Da gibt es verschiedene Möglichkeiten – auch wenn es hier nicht der Alltag ist, geht es heutzutage bis hin zur DNA-Analyse. Alle deutschen Soldaten haben eine Erkennungsmarke aus Blech, die in der Mitte perforiert ist. Der untere Teil der Marke wurde abgebrochen, der andere blieb dem Soldaten an der Kette um den Hals hängen. Nehmen wir an, die Marke fehlt: Dann gibt es noch Beifunde wie Uniformreste, Eheringe, persönliche Gegenstände. Viel sagt auch das Umbettungsprotokoll aus, das erstellt wird. Am Gebiss kann man viel erkennen, auch alte Verletzungen oder Knochenbrüche, die beim Militärarzt dokumentiert wurden und über die man den Toten identifizieren kann. Außerdem hilft auch hier die umfassende Dokumentation des Krieges: Wir wissen, wer in welcher Einheit und in welchem Bataillon gedient hat und dementsprechend im Einsatz war. So kann man auch darüber darauf schließen, wer möglicherweise vor einem liegt.
Sie bestatten die Menschen, die für ein verbrecherisches Regime gekämpft haben, dann erneut und in Würde. Das führt immer wieder auch zu Kritik...
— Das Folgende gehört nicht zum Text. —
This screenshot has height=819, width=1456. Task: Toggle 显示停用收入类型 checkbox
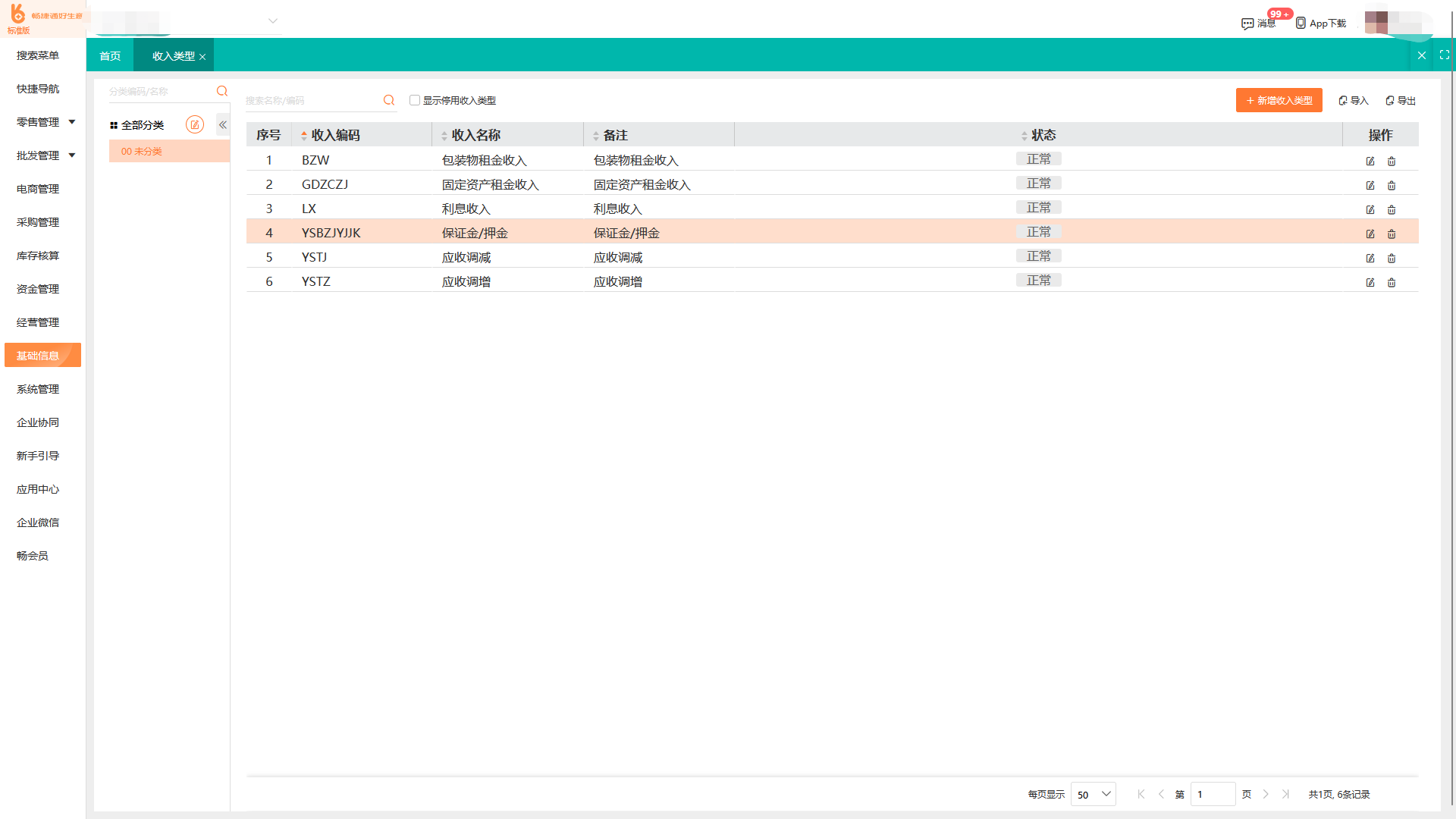[x=414, y=100]
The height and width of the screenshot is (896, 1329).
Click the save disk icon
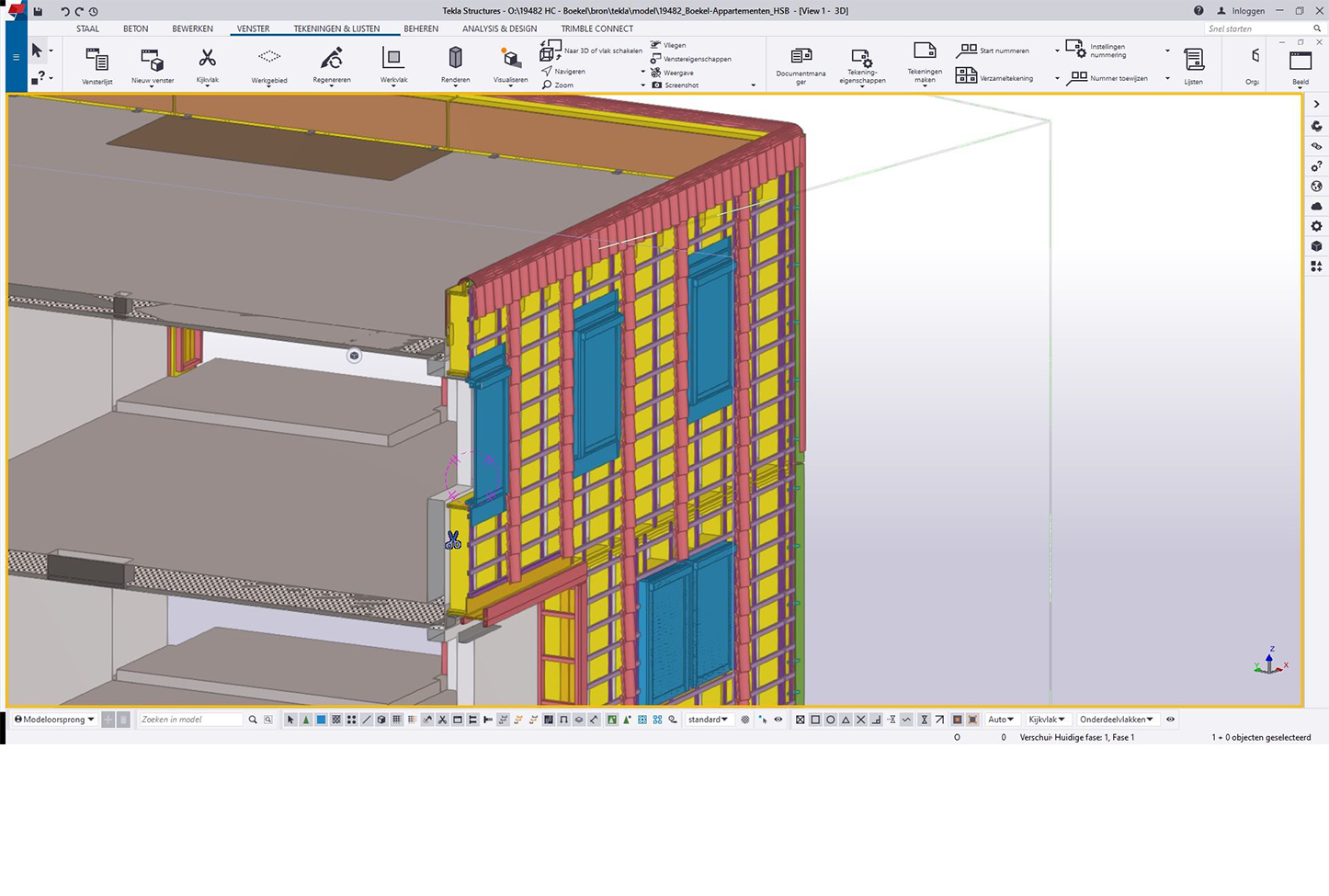pos(38,11)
Die Kritik entzündet sich vielfach daran, dass auf unseren Friedhöfen auch Menschen liegen, von denen ich mir gewünscht hätte, dass sie zuerst vor einen irdischen Richter kommen. Männer, die schlimmste Verbrechen begangen und unermessliches Leid über zahllose Menschen gebracht haben. Dazu bekennen wir uns und wenn wir davon wissen, sagen wir das auch. Aber bei 2,8 Millionen Gräbern in unserer Obhut können wir nicht immer wissen, wer da was getan hat.
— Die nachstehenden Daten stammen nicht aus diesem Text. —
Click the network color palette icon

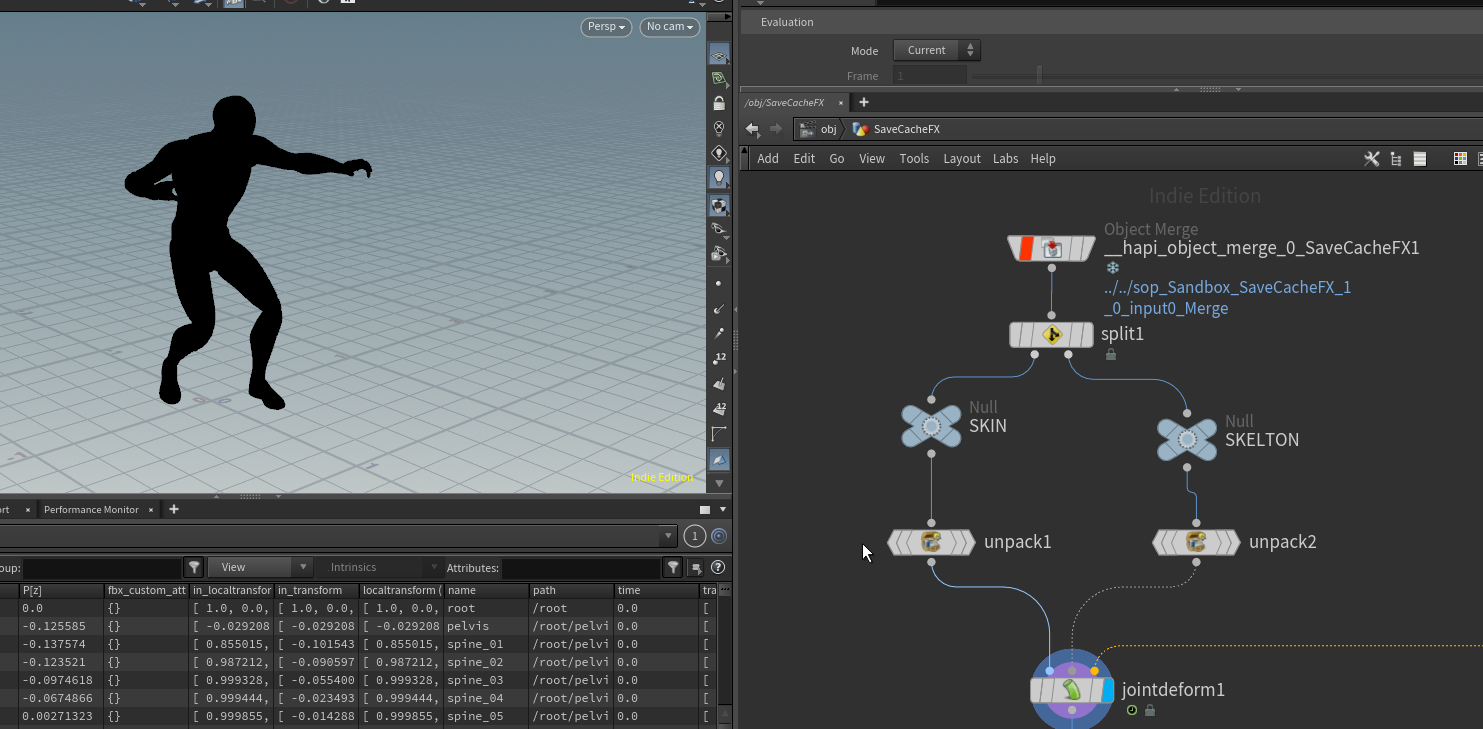click(1460, 159)
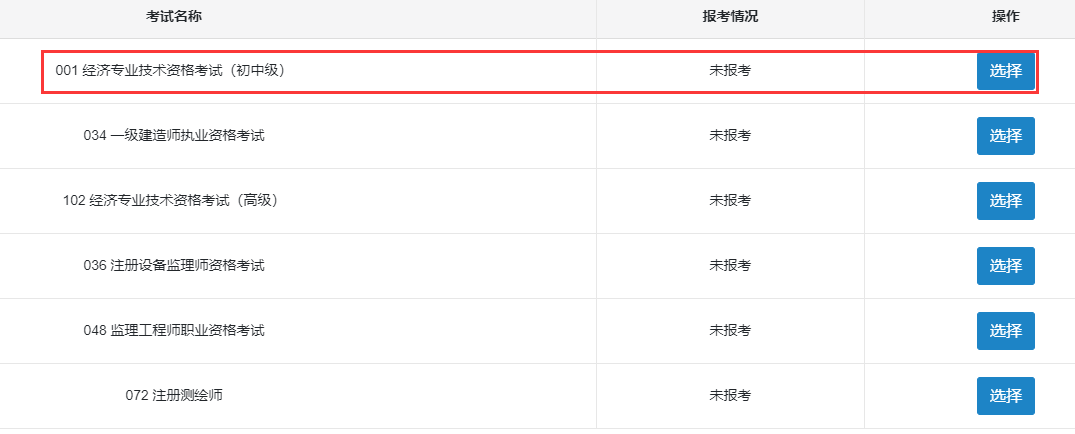The image size is (1075, 434).
Task: Click 选择 button for 001 经济专业技术资格考试（初中级）
Action: 1005,71
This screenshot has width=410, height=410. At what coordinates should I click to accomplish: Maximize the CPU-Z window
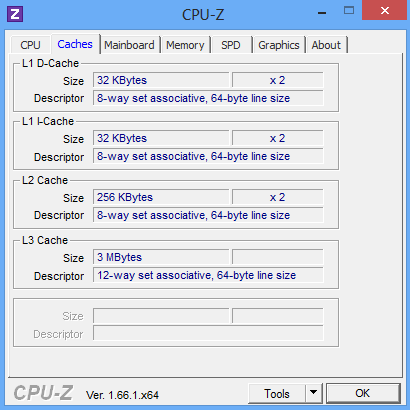pos(349,11)
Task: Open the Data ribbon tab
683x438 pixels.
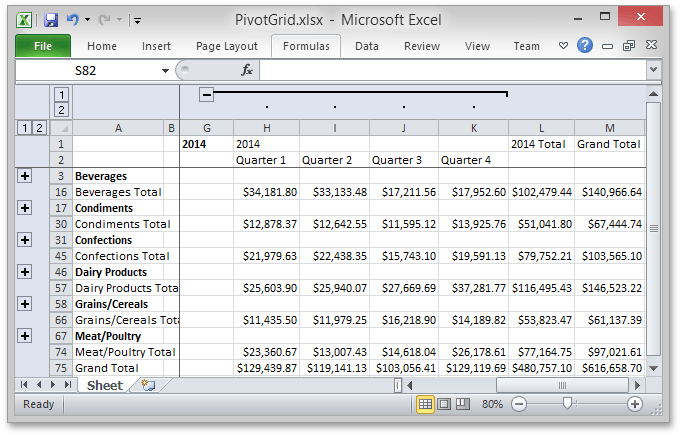Action: point(366,46)
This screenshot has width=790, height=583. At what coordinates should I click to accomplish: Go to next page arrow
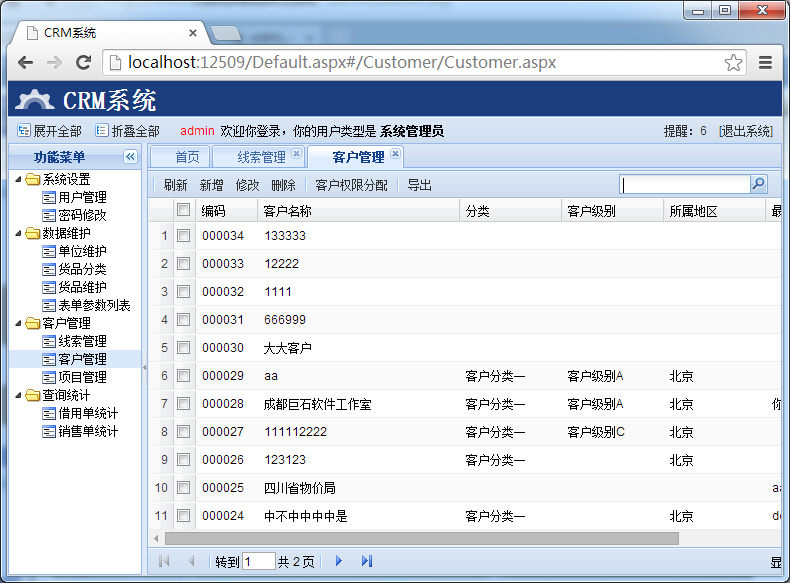339,561
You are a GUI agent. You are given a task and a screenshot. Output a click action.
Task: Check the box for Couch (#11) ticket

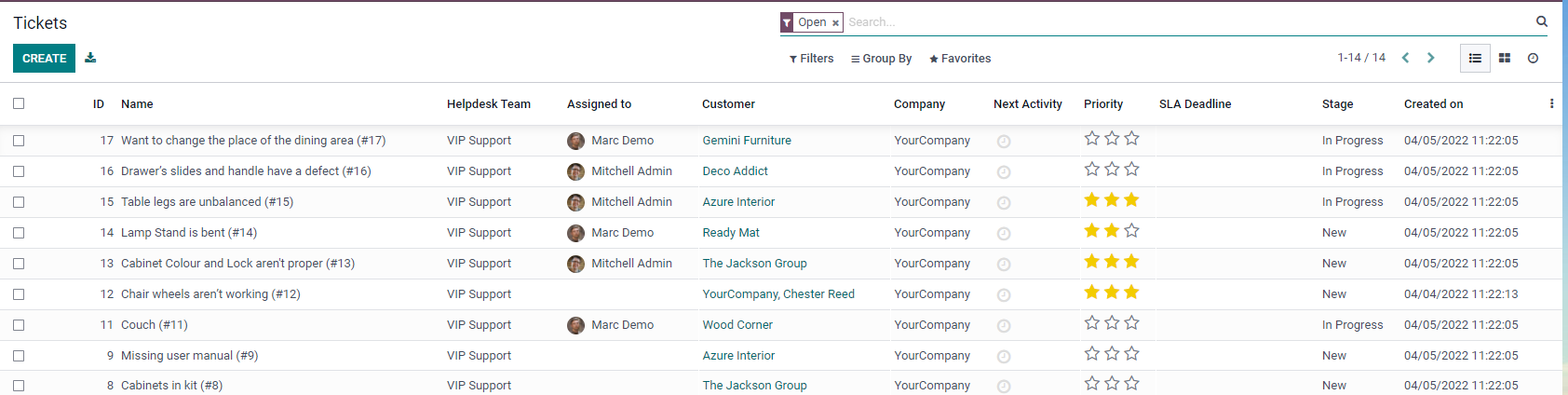click(x=19, y=325)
Wie finanzieren Sie die Arbeit in Zeiten knapper Kassen? Droht den Kriegsgräberstätten vielleicht sogar der Verfall?
Wir erhalten eine Förderung durch das Auswärtige Amt, die seit Jahren gleichgeblieben ist. Allerdings sind die Kosten gestiegen. Gleichzeitig gehen die Spendeneinnahmen zurück. Das sorgt für einen Instandsetzungsstau auf unseren Kriegsgräberstätten. Einerseits ist es schön, dass so viele Kriegsgräberstätten aus dem Ersten Weltkrieg Unesco-Weltkulturerbe geworden sind. Andererseits haben wir nicht die Mittel, sie zu pflegen, wie wir gerne möchten, sodass einzelne Stätten zu verfallen drohen.
Welche Rolle spielt für Sie die Arbeit an der Versöhnung mit den früheren Kriegsgegnern?
Unsere Aufgabe ist, die Kriegstoten zu finden, zu identifizieren und würdig zu bestatten. Das ist für sich schon eine große Versöhnungsleistung vieler Länder, denn wir bestatten die gefallenen Soldaten in der Erde, die sie damals mit Blut getränkt haben. Und es ist eine beeindruckende Geste dieser Länder, dass sie uns dies erlauben – mit ewigem Ruherecht. Wir haben Kriegsgräberabkommen mit 45 Ländern, dafür sind wir sehr dankbar.
Wie hat sich die Arbeit des Volksbunds in den 80 Jahren seit Ende des Zweiten Weltkriegs in Europa verändert?
Verändert hat sich sicherlich, dass es immer schwieriger wird, den zeitlichen Abstand zu bewältigen. Die Betroffenheit herzustellen, die eben auch in den Familien nachlässt, wenn im Grunde nur noch die Oma erzählen kann, dass da einer fehlt an Weihnachten. Welches Leid Krieg wirklich bedeutet, verschwimmt mit der Zeit. Mitunter bin ich in Schulklassen zu Gast und sage den Kindern dann: Ich kann euch nicht erzählen, was Krieg bedeutet, aber ihr habt doch bestimmt Geflüchtete aus der Ukraine im Ort. Redet doch mal mit denen. Es muss uns im Bewusstsein bleiben, dass mitten in Europa ein Krieg tobt.
Neben der Versöhnungsarbeit: Was bleibt für Ihre Organisation so viele Jahre nach Ende des Krieges zu tun?
Es gibt noch ungefähr zwei Millionen deutsche Kriegstote in Osteuropa. Und das Bergen ist ja nur das eine: der Lehrauftrag für Frieden und Demokratie, das Gedenken, das Erinnern, das bleibt ja unabhängig davon unser Auftrag. Manch einer hält uns für eine größere Friedhofsgärtnerei, aber unsere Arbeit umfasst viel mehr und ist so aktuell wie eh und je.